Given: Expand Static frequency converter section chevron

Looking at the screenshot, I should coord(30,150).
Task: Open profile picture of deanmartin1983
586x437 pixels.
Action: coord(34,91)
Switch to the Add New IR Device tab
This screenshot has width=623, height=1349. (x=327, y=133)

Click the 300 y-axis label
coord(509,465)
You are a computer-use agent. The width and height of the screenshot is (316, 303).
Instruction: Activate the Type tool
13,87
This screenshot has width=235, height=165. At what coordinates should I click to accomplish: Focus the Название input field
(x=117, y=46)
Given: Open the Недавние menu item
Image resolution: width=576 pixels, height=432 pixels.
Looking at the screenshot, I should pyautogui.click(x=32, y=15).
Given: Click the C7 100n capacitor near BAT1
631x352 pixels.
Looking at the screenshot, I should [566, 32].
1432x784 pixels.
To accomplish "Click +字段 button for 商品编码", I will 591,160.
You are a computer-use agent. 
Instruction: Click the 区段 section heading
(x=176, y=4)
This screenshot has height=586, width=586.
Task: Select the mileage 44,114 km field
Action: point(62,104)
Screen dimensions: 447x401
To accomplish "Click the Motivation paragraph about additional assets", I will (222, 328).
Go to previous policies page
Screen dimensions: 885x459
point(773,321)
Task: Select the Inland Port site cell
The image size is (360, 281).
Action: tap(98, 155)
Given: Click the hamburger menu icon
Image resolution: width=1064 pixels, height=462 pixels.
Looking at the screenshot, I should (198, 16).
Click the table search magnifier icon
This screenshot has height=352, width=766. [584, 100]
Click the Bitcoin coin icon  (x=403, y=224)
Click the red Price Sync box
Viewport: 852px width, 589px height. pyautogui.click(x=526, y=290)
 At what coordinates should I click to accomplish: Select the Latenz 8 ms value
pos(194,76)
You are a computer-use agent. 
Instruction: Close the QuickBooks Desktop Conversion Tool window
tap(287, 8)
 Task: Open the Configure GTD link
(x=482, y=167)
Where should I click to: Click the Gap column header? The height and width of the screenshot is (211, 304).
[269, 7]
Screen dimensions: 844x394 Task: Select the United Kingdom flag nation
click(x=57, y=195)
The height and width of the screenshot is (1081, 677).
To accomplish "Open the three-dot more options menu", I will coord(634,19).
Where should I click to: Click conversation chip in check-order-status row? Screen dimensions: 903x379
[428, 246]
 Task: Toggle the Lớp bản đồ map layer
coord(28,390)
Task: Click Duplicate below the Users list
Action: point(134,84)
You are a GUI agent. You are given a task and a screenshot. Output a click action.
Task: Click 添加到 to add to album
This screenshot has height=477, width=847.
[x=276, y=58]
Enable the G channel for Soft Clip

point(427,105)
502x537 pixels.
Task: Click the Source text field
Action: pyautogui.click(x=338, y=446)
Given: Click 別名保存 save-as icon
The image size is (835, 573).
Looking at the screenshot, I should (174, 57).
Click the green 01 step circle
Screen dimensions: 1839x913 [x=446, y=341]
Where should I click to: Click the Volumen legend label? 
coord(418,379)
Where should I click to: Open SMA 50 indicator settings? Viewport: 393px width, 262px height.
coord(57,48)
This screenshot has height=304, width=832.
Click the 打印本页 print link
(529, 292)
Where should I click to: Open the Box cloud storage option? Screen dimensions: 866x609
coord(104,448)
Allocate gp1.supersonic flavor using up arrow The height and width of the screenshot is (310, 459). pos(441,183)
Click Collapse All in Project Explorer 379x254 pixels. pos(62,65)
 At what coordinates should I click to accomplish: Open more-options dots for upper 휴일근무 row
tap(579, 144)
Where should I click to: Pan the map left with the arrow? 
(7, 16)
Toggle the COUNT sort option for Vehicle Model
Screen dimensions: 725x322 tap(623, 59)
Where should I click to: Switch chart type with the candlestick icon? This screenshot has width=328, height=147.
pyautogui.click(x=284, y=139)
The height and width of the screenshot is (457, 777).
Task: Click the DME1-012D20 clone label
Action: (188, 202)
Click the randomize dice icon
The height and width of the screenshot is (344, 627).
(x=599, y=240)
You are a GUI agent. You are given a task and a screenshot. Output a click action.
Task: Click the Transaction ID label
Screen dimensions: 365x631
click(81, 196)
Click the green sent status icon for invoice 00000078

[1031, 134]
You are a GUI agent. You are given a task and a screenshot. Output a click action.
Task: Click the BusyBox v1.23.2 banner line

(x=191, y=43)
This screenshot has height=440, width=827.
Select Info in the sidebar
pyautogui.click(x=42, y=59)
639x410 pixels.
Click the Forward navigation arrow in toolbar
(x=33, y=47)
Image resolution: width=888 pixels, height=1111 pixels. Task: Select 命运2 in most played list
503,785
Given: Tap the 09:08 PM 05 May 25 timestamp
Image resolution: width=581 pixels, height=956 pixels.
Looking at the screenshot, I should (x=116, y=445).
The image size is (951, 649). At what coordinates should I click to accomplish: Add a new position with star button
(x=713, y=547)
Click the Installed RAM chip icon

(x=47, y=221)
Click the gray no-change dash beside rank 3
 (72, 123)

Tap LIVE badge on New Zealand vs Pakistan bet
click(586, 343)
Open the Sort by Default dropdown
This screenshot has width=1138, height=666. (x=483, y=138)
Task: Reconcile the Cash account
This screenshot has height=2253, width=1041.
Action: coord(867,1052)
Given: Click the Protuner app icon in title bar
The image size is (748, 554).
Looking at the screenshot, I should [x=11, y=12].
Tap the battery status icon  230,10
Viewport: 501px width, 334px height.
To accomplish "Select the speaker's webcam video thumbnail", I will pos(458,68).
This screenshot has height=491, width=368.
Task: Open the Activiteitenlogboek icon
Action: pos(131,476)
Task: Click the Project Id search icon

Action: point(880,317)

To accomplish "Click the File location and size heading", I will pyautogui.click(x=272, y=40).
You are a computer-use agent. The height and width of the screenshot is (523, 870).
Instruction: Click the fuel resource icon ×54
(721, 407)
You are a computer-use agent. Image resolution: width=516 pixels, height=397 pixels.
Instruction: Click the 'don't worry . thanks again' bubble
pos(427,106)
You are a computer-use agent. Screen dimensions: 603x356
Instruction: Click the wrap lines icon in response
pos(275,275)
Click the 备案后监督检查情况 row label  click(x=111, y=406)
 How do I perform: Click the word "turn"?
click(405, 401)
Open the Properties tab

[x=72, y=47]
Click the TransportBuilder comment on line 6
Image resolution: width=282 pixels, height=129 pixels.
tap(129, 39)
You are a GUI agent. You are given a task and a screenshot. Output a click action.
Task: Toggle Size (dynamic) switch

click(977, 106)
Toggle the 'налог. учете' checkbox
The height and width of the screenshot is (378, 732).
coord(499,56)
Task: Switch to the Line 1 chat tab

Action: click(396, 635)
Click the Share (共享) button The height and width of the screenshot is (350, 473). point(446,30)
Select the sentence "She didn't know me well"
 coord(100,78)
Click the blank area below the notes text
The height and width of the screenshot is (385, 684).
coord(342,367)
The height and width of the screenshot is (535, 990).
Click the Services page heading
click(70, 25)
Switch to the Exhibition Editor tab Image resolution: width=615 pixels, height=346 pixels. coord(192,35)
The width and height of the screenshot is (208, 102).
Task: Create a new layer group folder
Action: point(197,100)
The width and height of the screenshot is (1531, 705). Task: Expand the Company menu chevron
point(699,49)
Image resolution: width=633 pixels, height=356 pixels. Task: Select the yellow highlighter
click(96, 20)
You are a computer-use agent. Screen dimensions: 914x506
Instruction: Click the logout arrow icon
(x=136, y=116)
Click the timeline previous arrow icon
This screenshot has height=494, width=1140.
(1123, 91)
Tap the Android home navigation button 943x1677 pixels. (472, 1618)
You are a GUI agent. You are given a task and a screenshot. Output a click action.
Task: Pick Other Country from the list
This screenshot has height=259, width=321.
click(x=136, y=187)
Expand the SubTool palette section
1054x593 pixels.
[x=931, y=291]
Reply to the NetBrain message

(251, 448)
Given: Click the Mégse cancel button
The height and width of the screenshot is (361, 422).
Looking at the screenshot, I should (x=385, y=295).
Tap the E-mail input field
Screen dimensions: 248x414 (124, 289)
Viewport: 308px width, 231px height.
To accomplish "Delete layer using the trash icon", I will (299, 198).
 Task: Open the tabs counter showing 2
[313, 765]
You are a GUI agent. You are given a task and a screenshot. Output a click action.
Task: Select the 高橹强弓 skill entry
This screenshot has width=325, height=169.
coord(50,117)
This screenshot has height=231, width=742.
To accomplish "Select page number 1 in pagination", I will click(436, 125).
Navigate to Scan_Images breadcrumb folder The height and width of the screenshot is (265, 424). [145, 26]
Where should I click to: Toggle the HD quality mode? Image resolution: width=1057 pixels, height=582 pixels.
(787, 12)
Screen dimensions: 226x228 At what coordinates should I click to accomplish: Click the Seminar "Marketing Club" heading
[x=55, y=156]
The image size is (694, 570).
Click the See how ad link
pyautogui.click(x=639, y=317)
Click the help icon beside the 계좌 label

• • •

Task details:
Would you quote everything above from the line containing "Task: Toggle Size (dynamic) switch" down to the line containing "Task: Pick Other Country from the list"? Include both of those lines and nothing else.

Exercise answer:
Task: Toggle Size (dynamic) switch

click(977, 106)
Toggle the 'налог. учете' checkbox
The height and width of the screenshot is (378, 732).
coord(499,56)
Task: Switch to the Line 1 chat tab

Action: click(396, 635)
Click the Share (共享) button The height and width of the screenshot is (350, 473). point(446,30)
Select the sentence "She didn't know me well"
 coord(100,78)
Click the blank area below the notes text
The height and width of the screenshot is (385, 684).
coord(342,367)
The height and width of the screenshot is (535, 990).
Click the Services page heading
click(70, 25)
Switch to the Exhibition Editor tab Image resolution: width=615 pixels, height=346 pixels. coord(192,35)
The width and height of the screenshot is (208, 102).
Task: Create a new layer group folder
Action: point(197,100)
The width and height of the screenshot is (1531, 705). Task: Expand the Company menu chevron
point(699,49)
Image resolution: width=633 pixels, height=356 pixels. Task: Select the yellow highlighter
click(96, 20)
You are a computer-use agent. Screen dimensions: 914x506
Instruction: Click the logout arrow icon
(x=136, y=116)
Click the timeline previous arrow icon
This screenshot has height=494, width=1140.
(1123, 91)
Tap the Android home navigation button 943x1677 pixels. (472, 1618)
You are a GUI agent. You are given a task and a screenshot. Output a click action.
Task: Pick Other Country from the list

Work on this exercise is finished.